In the Globe and Mail today, Derek DeCloet wrote an article about the aftermath of Canada’s great ‘hollowing out’ that took place from 2005 to 2007 - the period when foreigners were swooping in to buy our companies.  There was a great hue and cry about how us passive Canadians were missing the boat.  Eminent people were speaking out and the government was being pressured to do something about it.

Derek’s piece resonated with me because I wrote a ‘lone voice’ article in the Globe on the same topic in April 2007 (The Flip-side of the Foreign Takeover Binge) and because there are some enduring lessons to be learned from it.

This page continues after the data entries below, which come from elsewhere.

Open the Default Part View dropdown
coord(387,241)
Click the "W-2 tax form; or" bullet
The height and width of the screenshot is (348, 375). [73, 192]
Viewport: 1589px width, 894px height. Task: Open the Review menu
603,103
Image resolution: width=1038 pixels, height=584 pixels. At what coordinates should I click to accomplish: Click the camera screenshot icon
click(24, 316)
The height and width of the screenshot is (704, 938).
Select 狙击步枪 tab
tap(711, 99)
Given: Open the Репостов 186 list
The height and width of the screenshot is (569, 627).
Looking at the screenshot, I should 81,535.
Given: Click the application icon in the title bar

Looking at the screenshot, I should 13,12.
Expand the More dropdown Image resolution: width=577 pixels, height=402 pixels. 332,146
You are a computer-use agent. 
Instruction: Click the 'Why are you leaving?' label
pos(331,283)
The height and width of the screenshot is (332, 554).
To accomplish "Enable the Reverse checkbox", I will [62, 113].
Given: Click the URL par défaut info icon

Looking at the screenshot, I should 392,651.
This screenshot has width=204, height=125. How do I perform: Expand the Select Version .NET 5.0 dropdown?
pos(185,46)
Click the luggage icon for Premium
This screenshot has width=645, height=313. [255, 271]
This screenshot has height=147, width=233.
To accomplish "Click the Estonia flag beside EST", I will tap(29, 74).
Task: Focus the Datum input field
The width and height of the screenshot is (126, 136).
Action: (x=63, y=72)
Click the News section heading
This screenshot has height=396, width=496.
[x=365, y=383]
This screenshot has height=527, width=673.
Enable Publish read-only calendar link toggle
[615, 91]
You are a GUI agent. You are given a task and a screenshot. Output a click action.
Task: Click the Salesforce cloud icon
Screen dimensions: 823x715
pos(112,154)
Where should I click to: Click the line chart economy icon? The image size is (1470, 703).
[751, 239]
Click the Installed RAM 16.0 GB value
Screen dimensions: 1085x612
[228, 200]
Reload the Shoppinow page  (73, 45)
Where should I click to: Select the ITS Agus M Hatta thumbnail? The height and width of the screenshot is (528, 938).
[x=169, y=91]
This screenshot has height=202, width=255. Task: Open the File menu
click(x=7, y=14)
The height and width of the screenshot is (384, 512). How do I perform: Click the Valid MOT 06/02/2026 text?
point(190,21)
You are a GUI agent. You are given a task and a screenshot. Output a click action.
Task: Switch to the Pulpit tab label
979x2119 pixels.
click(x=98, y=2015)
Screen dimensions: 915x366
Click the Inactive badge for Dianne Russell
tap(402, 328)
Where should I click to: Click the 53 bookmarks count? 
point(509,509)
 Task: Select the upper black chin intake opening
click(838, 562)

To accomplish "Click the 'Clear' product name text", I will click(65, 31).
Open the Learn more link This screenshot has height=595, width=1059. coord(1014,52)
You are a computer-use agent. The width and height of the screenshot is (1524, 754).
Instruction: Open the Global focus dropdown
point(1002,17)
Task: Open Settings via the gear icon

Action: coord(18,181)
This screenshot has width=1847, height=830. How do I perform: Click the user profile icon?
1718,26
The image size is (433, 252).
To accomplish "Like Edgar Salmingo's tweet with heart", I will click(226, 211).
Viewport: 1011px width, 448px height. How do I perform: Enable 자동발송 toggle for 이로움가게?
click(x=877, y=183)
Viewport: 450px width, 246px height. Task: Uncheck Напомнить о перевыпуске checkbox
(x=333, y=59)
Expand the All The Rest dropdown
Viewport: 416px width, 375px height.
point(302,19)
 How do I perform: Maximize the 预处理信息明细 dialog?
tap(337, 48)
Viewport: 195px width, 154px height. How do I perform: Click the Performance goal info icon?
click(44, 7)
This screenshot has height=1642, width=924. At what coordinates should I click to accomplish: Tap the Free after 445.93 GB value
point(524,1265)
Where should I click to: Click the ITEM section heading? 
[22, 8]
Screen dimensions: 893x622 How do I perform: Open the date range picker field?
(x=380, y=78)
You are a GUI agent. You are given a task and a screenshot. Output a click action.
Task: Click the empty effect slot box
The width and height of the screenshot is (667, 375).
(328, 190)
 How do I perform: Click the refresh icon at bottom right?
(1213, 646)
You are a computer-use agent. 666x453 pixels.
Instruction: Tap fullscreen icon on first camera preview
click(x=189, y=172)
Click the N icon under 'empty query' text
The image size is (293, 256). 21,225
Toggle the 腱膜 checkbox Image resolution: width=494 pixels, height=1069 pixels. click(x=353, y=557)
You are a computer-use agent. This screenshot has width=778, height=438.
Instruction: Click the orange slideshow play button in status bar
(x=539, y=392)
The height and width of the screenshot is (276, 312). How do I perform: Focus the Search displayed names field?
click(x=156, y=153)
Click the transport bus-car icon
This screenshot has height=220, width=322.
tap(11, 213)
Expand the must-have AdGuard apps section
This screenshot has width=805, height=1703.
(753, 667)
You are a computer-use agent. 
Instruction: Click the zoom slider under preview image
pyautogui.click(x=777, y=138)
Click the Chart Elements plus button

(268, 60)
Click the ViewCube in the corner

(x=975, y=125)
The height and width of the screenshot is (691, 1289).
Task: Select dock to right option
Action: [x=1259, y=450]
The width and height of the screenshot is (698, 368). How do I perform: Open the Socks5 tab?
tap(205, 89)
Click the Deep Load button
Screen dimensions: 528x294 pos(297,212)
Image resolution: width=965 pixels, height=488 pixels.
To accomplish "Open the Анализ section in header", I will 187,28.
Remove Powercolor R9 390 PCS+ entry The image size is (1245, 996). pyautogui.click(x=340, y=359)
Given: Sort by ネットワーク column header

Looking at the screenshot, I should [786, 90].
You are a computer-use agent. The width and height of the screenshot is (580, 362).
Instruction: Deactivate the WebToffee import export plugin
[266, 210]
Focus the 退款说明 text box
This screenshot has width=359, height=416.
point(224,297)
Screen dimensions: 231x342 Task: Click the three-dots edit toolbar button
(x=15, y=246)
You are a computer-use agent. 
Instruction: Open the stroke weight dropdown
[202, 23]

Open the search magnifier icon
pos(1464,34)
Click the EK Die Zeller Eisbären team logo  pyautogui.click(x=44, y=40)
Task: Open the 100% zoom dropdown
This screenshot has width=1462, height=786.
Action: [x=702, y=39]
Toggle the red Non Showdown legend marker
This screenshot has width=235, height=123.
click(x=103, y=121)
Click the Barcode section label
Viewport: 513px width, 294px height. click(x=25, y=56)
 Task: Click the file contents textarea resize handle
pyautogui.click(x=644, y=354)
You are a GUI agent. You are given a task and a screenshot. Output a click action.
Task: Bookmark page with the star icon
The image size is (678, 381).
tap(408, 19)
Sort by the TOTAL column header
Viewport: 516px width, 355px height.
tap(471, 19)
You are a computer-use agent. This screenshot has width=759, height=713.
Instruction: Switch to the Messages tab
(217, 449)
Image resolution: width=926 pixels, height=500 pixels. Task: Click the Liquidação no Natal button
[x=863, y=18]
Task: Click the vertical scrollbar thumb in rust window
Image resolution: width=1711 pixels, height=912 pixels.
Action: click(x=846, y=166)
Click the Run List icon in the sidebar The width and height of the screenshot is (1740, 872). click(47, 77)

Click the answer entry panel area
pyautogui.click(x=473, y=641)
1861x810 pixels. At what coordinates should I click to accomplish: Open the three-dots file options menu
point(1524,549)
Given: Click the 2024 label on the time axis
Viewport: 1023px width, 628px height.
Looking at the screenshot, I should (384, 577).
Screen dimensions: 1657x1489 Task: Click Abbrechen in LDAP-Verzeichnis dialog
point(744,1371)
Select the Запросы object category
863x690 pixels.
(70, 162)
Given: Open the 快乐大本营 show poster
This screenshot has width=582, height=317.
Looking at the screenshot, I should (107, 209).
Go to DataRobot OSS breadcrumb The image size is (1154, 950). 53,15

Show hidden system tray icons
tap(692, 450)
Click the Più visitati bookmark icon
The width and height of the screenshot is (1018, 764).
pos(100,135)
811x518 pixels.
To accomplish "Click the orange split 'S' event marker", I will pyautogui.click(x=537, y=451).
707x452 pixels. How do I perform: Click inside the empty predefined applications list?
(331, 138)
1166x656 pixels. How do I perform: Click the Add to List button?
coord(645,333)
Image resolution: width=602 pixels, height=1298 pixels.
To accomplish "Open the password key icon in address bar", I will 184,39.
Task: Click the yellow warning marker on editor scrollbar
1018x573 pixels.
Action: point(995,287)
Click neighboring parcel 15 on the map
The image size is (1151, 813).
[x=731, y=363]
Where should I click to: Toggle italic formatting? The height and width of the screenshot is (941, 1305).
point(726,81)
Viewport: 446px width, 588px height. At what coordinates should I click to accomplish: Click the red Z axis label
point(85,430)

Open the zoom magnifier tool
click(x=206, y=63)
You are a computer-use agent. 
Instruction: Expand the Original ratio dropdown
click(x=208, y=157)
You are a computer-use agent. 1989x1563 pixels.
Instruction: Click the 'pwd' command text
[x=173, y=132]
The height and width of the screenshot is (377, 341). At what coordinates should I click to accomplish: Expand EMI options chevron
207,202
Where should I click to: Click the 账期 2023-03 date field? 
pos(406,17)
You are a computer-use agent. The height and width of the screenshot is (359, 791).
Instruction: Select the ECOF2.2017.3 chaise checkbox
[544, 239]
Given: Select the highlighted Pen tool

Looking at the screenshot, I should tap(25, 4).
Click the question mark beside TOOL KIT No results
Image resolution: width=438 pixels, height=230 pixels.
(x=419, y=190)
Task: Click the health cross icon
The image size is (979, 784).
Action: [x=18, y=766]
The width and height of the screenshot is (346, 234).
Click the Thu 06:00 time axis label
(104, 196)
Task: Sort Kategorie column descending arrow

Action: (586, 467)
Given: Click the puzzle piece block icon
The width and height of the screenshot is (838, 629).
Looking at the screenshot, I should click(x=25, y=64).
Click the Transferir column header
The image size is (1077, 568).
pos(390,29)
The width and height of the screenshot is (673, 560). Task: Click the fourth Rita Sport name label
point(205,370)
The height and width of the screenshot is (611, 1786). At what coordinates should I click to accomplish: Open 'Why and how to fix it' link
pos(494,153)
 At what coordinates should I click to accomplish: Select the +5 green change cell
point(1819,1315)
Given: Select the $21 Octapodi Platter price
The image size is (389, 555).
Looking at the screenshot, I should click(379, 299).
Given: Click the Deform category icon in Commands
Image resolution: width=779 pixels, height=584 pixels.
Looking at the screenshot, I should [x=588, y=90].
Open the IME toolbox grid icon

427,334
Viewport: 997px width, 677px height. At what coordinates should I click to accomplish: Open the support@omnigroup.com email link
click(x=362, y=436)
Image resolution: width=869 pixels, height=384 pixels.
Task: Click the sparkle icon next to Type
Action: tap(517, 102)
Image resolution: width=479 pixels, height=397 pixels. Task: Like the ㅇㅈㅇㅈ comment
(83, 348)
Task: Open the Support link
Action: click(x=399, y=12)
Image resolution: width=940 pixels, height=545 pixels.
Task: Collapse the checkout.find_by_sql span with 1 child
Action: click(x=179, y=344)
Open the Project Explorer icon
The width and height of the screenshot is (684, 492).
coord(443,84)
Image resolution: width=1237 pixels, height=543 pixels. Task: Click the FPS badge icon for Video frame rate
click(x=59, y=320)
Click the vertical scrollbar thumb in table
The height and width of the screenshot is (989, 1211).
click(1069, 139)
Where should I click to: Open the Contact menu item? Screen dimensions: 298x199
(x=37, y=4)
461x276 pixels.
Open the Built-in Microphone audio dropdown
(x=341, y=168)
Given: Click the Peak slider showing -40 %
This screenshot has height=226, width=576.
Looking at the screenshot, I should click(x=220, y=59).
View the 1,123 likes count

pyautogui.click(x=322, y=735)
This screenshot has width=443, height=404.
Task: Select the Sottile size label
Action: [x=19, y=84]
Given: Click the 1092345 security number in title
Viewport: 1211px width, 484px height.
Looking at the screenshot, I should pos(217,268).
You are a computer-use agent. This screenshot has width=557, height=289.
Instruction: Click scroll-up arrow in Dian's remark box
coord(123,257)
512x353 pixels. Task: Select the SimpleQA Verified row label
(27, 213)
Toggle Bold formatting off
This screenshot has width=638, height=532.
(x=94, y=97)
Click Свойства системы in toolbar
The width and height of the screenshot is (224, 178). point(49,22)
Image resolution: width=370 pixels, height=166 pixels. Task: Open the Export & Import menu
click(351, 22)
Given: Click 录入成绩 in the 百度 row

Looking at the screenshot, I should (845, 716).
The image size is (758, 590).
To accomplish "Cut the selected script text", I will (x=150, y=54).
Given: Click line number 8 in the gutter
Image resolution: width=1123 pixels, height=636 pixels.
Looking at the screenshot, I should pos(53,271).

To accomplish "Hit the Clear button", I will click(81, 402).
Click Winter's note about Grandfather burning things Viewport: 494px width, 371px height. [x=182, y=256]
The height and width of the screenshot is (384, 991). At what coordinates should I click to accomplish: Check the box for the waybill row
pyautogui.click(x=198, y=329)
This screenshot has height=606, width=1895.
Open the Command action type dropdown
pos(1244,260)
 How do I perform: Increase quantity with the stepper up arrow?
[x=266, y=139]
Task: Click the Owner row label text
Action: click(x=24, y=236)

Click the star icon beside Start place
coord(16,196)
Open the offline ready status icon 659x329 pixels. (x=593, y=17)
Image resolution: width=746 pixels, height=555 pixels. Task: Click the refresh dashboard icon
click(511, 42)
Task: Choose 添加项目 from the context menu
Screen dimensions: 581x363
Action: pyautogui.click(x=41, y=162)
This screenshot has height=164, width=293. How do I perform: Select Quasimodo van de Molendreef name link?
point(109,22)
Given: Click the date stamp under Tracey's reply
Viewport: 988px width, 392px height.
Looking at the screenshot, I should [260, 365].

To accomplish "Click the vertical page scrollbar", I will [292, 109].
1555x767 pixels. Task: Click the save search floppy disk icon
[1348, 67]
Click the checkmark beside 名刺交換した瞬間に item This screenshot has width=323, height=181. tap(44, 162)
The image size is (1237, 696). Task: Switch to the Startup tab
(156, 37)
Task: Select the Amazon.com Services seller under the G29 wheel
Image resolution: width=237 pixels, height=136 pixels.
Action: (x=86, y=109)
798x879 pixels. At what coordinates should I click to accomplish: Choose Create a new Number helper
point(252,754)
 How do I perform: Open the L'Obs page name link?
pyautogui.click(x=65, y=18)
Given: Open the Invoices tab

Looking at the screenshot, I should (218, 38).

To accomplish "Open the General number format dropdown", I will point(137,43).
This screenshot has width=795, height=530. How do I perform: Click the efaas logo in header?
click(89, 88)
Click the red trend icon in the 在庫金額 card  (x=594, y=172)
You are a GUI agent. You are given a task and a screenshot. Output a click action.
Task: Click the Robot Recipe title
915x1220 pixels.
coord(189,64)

  • We are too cavalier with our hero worship.  We’re too quick to put executives, money managers and athletes up on a pedestal.  The poster boy for the binge period, Xstrata’s CEO Mick Davis, should have been lionized after his acquisition strategy generated great long-term returns, not during the feeding frenzy.
  • There are no certainties.  During 2005-07 it was a ‘given’ that China would grow forever and the commodity cycle would be ‘different this time’.  That was the overwhelming consensus because the arguments supporting the theory were well reasoned and the trend had been going on for a long time.  When an ‘uncertainty’ becomes a ‘given’, it’s time to step back and think it through.
  • It is all about price.  For the most part, the foreign predators bought good companies.  They just paid too much – ‘takeover’ price-earnings multiples for peak earnings. 

We are living through the other side of the hollowing out period now, but the lessons are still relevant.  Just as it was then, the consensus is overwhelming and the assumptions have turned into givens.

My favourite Peter Bernstein quote is as appropriate as ever:

“...in calmer moments, investors recognize their inability to know what the future holds.  In moments of extreme panic or enthusiasm, however, they become remarkably bold in their predictions: they act as though uncertainty has vanished and the outcome is beyond doubt.”